Nel corso della perquisizione, i Carabinieri hanno rinvenuto e sequestrato gli 8.000 euro in contanti, la fede nuziale e un porta badge trasparente contenente un cartoncino con il logo “Carabinieri” e la granata, presumibilmente destinato a rendere ancora più credibile l’inganno. Il ventunenne è stato inoltre riconosciuto dall’anziano quale autore materiale della truffa. Il denaro e l’anello sono stati immediatamente restituiti al legittimo proprietario.

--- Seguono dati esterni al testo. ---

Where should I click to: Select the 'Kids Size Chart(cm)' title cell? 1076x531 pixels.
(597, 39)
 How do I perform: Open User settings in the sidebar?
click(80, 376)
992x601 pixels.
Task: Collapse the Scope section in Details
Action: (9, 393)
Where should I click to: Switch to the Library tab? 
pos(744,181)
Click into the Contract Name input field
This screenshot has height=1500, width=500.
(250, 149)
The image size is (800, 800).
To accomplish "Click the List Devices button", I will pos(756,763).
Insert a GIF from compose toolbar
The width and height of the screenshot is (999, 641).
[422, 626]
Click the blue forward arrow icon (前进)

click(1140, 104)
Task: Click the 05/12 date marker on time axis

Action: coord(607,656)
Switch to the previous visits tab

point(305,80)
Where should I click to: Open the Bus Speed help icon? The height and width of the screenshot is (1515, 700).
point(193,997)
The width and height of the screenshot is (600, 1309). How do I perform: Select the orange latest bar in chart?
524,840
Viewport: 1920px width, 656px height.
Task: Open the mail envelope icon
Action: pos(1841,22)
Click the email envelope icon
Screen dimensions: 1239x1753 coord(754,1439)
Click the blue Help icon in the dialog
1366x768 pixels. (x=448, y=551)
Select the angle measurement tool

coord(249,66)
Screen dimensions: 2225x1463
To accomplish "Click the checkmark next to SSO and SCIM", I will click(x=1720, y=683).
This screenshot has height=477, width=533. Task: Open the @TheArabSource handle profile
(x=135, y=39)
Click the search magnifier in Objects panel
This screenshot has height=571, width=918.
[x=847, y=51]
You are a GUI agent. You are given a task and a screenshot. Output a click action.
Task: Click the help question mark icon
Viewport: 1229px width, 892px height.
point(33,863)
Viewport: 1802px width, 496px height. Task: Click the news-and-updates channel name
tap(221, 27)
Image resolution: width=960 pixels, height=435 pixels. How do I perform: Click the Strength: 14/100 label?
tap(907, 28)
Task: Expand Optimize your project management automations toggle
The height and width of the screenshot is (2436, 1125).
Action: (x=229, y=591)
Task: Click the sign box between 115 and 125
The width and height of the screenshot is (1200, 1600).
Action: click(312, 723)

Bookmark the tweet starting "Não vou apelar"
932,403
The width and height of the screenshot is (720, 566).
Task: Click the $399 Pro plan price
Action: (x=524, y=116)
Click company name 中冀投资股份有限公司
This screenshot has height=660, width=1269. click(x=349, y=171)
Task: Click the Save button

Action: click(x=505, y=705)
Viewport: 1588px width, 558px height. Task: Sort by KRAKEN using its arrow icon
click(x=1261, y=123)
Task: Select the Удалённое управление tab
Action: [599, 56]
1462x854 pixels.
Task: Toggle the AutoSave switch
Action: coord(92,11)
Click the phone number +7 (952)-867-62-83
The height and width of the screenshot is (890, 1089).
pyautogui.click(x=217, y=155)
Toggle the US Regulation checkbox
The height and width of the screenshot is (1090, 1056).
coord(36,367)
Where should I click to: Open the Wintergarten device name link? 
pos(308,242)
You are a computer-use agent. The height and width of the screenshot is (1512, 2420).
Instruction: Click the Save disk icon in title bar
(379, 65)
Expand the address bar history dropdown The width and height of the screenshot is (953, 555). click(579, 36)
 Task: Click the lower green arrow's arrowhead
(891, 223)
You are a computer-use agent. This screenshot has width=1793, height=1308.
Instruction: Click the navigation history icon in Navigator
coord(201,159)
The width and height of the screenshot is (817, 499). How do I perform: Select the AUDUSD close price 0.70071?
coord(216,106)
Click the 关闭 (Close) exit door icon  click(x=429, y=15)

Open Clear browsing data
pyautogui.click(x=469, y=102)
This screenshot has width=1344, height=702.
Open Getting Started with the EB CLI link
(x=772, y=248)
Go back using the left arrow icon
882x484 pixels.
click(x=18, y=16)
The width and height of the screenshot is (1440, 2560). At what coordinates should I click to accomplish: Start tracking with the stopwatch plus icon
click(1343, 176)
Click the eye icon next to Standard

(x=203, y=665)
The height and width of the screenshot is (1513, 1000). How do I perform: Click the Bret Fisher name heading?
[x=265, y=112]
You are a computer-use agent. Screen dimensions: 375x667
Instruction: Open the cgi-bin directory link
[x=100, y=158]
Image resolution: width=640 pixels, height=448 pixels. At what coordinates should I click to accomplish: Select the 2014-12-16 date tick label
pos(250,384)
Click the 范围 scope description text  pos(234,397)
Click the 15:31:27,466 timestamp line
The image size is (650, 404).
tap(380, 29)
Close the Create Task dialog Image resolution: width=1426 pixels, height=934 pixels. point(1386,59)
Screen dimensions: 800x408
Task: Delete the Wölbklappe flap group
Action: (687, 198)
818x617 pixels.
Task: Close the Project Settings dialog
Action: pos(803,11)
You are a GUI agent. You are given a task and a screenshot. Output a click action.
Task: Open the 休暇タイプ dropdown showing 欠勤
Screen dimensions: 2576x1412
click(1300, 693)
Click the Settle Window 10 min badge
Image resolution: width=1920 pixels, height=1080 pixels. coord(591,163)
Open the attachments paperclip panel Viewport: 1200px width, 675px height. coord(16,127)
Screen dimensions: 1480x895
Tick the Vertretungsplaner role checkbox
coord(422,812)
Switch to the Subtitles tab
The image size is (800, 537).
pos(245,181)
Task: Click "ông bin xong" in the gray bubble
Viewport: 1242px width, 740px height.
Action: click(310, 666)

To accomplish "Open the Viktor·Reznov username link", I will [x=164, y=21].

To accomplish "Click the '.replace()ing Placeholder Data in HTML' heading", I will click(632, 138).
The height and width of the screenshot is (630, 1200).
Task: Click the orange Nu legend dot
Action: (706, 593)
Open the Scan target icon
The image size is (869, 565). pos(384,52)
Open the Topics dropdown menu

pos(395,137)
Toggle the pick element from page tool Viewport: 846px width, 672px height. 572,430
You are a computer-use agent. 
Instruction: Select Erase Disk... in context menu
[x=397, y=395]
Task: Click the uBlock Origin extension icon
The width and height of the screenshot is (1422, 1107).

Al termine delle formalità di rito, i due arrestati sono stati condotti presso la Casa Circondariale di Lecce “Borgo San Nicola”, come disposto dal Pubblico Ministero di turno della Procura della Repubblica di Lecce, che conduce le indagini. L’operazione ha evidenziato l’efficacia dell’osmosi informativa tra i reparti dell’Arma e il coordinamento sviluppato con la Stazione Carabinieri di Bagnolo del Salento, competente per territorio sul luogo del reato, e gli altri comandi Arma della provincia leccese.
Le truffe agli anziani continuano a rappresentare uno dei fenomeni criminali più insidiosi e odiosi, perché colpiscono persone vulnerabili sfruttandone la buona fede e i legami familiari. Per questo, l’Arma dei Carabinieri affianca quotidianamente all’attività investigativa una costante opera di prevenzione, promuovendo incontri informativi e campagne di sensibilizzazione. L’obiettivo è diffondere una semplice ma fondamentale regola: diffidare sempre delle richieste improvvise di denaro, non aprire la porta a sconosciuti e contattare immediatamente il Numero Unico di Emergenza 112 o la più vicina Stazione Carabinieri in caso di qualsiasi dubbio.
Si rappresenta che il procedimento penale è nella fase delle indagini preliminari e che la responsabilità degli indagati potrà essere definitivamente accertata soltanto con sentenza irrevocabile di condanna, nel pieno rispetto del principio di presunzione di innocenza.